** Opening DATA SECTION block **

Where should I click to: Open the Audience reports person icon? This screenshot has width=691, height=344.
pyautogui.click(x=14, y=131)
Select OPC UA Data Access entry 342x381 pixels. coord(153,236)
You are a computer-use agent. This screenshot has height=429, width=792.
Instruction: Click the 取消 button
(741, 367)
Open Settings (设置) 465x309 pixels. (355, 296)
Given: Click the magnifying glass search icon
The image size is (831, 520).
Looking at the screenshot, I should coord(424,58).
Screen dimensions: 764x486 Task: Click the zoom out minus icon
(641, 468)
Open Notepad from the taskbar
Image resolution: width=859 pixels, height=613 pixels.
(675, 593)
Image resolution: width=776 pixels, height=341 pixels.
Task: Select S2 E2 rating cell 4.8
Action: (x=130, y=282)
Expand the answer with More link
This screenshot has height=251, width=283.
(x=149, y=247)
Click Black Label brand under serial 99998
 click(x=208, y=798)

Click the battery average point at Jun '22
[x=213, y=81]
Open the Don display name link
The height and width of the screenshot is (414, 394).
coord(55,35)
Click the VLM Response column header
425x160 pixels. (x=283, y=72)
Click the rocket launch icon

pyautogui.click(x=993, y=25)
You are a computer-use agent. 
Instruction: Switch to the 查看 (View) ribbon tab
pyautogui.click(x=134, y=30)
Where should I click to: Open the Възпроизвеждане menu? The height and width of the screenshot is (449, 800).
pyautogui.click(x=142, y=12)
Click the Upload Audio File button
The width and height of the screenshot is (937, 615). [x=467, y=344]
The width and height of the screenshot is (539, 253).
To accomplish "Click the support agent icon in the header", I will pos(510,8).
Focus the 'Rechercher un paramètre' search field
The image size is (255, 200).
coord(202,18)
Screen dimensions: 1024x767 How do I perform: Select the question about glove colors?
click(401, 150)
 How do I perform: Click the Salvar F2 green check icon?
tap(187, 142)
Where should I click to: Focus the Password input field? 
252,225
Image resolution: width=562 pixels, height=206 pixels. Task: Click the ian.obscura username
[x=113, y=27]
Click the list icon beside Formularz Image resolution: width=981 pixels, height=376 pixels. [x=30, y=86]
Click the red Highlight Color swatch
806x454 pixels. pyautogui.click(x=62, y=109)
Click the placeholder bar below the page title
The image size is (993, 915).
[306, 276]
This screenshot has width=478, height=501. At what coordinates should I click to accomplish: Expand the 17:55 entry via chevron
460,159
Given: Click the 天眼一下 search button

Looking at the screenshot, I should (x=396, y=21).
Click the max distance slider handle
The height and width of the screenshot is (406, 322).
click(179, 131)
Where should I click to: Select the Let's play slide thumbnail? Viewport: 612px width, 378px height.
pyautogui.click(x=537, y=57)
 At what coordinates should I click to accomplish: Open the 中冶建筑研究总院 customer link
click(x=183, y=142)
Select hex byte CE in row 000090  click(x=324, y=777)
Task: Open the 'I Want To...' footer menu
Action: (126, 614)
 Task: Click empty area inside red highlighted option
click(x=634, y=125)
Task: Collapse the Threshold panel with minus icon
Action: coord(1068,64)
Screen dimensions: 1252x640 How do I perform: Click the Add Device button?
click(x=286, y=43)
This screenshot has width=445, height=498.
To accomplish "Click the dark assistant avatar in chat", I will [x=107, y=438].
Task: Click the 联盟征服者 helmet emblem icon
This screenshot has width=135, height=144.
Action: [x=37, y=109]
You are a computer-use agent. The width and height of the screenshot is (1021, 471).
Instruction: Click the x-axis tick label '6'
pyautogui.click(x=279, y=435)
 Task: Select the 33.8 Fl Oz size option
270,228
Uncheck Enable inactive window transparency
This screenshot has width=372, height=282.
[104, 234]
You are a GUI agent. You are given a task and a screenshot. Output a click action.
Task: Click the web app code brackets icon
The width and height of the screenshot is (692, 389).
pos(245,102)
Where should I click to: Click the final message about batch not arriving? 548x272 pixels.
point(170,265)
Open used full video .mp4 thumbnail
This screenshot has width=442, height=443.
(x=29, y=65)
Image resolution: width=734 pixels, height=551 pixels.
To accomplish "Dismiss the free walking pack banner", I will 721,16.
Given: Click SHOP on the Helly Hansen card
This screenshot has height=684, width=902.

** Closing DATA SECTION block **

**YOUR GOAL:** Check each line of the records for "computer" and copy the ones that contain it.

**EXERCISE RESPONSE:**
You are a computer-use agent. This screenshot has height=429, width=792.
You are a computer-use agent. 
You are a computer-use agent. The width and height of the screenshot is (1021, 471).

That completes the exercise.